Fifteen CommonGround spokespersons from the five states met in San Antonio for two days earlier this year. They gained valuable tips on answering difficult questions and avoiding farmer jargon.
“We’re basically telling our story,” Caldwell says. “But I can’t expect nonfarmers to understand if I talk about A.I.ing a cow.”
Each of the spokespersons writes a blog and is on Facebook and Twitter. Each makes individual efforts to reach out to women in local areas.

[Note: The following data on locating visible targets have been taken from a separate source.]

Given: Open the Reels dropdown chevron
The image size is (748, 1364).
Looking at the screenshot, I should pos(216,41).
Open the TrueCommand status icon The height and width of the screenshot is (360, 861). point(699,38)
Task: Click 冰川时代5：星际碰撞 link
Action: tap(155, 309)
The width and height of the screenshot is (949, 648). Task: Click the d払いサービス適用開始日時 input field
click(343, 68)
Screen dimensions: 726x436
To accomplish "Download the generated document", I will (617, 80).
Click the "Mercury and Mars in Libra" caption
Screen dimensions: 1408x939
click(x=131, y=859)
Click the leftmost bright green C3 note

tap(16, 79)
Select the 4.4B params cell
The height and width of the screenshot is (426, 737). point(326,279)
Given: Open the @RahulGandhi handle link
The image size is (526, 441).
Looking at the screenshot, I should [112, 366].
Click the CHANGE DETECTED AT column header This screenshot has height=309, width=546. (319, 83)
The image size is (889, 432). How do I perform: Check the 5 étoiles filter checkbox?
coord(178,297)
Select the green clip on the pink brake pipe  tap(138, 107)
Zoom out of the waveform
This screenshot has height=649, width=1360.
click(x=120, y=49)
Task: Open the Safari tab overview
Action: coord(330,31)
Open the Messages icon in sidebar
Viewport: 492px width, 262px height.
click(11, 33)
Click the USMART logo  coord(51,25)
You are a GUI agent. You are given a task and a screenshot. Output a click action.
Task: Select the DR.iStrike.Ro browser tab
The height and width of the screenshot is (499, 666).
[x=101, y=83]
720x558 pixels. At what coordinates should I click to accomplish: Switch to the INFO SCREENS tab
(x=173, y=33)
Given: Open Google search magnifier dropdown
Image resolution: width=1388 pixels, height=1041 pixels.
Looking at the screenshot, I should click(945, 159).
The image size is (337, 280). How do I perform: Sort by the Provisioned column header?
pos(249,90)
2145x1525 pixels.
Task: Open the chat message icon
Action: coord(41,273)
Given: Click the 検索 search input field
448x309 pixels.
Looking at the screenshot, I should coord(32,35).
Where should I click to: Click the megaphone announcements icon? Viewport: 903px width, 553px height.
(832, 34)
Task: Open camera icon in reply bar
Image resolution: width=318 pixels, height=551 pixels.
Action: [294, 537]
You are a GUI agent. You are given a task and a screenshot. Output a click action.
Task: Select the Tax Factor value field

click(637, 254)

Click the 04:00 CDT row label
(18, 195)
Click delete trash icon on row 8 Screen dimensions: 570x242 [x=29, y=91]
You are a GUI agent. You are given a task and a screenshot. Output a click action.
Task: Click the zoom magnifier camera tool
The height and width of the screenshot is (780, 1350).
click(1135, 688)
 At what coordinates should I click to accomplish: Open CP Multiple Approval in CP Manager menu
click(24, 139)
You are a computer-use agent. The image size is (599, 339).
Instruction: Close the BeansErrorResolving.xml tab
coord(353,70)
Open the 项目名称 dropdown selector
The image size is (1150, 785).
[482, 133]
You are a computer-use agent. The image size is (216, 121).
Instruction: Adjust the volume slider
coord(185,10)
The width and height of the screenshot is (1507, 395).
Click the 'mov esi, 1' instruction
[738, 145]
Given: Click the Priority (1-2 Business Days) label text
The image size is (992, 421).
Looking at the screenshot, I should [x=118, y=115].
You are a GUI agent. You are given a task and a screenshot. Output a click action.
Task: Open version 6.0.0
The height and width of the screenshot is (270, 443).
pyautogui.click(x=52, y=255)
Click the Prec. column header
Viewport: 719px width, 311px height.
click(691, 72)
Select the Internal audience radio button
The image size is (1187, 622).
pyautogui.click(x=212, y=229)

The goal is to expand to more than 20 states with 80 to 150 trained spokespersons by the end of 2011. “We want to get into other states and to speak to other moms,” Caldwell says. “Everyone cares about where his or her food comes from.”
Karen Smith agrees. She was shopping during the Iowa kickoff. “I didn’t used to think much about where products came from,” she says. “But there’s a trend to local food and I support it. I want to know what’s in my food. So much is processed.”
She says she uses the NuVal Nutrit-ional scoring system posted at Hy-Vee to help her make better decisions.
USDA economists are predicting food inflation will accelerate in the first six months of 2011. This offers the CommonGround volunteers the opportunity to field a new crop of consumer questions. The women say they plan to be Consumer Ready.